A thorough reading of the plan reveals some stunning contradictions:
- The plan acknowledges that organic standards have zero tolerance for GMO presence in organic products, yet it never mentions that expert testimony clearly stated this would be impossible and/or impractical.
- The plan lists a number of “Best Management Practices” to be employed by growers, yet fails to admit that the growers consulted did not have an answer as to their capacity to perform them.
- Van Acker noted that because alfalfa is a crop and not a weed, herbicide references for volunteer control are “almost non-existent,” inadequate, or uneconomical; the plan omits this reality and simply advises farmers to use herbicides listed in provincial guides for weed control to control volunteer alfalfa.
- The plan references the studies Van Acker used to demonstrate the threat of feral alfalfa
(as described above) to support the statement that “feral alfalfa is not expected to be a major risk for GM gene flow.”
- Workshop presenters were clear and apparently unanimous that they had no desire to see RR alfalfa introduced (therefore obviating the need for a plan for coexistence).
- Stakeholders expressed skepticism that coexistence would be possible, and scientific experts presented evidence supporting the same conclusion.
- CSTA moved forward to develop a plan to “allow all hay production systems to be successful in Eastern Canada.”
- A true plan for coexistence would address current agronomic, economic, regulatory, and marketing realities, apprise stakeholders of the existing obstacles to coexistence, and recommend means to address these challenges. In contrast, the CSTA plan by turns glosses over, ignores, and fails to recognize the significance of all of these in an apparent effort to justify a preordained conclusion.

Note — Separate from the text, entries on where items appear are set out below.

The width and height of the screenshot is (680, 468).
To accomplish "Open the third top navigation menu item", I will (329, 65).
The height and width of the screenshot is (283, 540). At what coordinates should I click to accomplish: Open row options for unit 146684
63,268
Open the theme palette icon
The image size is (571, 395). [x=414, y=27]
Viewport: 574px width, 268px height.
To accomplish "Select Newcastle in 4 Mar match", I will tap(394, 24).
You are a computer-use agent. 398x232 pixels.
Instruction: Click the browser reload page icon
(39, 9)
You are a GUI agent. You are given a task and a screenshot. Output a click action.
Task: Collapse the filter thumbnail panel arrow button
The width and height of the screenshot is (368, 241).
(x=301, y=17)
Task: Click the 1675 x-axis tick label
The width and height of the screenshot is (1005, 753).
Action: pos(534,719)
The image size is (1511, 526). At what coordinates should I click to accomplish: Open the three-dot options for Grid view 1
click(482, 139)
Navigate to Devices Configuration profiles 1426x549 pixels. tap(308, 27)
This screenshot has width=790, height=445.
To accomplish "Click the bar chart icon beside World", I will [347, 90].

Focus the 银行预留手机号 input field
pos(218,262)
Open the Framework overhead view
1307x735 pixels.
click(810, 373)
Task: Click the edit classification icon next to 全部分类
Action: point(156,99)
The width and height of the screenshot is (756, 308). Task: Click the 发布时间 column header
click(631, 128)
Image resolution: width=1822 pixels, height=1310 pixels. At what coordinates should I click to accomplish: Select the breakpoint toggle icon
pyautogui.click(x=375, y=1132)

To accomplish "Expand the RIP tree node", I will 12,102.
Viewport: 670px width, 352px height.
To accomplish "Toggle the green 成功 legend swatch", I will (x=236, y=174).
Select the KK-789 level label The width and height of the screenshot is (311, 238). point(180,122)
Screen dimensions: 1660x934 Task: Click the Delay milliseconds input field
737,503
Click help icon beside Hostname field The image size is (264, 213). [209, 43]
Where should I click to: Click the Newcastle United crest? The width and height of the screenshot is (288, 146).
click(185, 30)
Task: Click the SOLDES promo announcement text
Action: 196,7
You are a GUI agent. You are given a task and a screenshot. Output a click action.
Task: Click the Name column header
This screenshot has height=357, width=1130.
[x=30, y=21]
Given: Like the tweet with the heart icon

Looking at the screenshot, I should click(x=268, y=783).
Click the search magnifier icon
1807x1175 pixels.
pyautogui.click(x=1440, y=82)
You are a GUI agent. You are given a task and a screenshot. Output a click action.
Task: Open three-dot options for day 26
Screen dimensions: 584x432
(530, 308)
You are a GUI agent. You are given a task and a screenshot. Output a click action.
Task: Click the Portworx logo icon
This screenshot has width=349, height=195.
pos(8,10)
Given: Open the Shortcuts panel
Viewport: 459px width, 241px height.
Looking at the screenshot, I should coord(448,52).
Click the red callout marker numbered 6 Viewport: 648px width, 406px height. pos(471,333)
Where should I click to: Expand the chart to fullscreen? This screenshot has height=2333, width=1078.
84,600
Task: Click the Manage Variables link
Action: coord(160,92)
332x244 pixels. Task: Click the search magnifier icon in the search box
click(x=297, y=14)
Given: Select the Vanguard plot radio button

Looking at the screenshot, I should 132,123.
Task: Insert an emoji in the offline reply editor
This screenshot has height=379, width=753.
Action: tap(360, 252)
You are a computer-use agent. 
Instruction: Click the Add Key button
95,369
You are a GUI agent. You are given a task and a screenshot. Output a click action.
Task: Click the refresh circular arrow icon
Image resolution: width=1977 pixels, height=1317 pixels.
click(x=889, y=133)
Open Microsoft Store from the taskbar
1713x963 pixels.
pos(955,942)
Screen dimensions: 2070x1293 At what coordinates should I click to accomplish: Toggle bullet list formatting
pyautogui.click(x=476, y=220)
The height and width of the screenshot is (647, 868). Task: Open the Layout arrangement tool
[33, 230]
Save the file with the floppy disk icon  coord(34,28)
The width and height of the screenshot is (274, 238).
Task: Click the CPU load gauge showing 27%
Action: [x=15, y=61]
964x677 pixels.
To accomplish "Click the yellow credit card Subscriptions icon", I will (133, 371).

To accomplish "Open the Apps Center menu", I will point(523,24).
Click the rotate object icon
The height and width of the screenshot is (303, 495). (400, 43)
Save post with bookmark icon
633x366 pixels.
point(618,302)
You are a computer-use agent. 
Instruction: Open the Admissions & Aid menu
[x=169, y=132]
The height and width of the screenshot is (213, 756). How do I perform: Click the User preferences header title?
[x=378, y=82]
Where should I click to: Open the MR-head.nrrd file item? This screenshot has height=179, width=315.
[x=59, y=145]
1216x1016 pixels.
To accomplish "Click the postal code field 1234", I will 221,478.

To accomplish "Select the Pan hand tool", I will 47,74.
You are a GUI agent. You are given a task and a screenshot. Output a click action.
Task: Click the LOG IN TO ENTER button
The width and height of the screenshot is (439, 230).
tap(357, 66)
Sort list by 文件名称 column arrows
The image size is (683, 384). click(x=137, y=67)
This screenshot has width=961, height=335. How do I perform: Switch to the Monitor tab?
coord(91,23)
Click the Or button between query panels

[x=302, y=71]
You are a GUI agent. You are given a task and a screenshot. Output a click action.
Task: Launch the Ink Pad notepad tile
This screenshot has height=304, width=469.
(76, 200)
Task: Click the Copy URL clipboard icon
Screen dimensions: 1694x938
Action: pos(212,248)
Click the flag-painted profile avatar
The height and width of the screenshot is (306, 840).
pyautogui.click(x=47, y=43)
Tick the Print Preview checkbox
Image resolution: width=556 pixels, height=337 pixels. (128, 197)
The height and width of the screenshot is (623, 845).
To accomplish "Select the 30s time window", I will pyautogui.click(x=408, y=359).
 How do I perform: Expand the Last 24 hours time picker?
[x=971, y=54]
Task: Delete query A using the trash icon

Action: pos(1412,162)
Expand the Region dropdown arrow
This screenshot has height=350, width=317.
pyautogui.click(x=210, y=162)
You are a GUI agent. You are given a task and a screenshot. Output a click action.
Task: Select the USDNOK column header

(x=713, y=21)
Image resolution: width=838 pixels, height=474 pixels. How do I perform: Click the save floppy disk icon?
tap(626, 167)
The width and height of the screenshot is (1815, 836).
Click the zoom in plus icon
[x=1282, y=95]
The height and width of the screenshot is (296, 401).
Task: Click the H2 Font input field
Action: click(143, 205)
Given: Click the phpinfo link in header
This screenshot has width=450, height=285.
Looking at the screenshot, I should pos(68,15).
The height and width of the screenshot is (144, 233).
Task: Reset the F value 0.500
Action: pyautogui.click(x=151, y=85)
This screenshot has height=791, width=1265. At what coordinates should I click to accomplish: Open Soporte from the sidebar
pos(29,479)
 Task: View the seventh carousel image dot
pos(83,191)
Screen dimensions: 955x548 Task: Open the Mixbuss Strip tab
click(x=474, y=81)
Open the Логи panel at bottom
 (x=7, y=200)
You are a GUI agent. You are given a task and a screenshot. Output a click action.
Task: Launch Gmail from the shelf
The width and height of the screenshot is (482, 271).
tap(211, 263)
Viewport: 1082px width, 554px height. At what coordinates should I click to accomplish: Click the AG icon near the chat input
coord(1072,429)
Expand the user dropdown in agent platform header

What’s most unfortunate here, as is demonstrated by the recent news from Washington, is that those who will pay the highest price for the consequences of premature commercialization are the farmers who do not use the technology and derive no benefit from it. Coexistence is a laudable goal, but the process and the results must respect stakeholder input and be evidence-based. This plan fails on both counts.
The CSTA’s plan for coexistence amounts to little more than a public relations tool, and as such it does a grave disservice to Canada’s agricultural sector.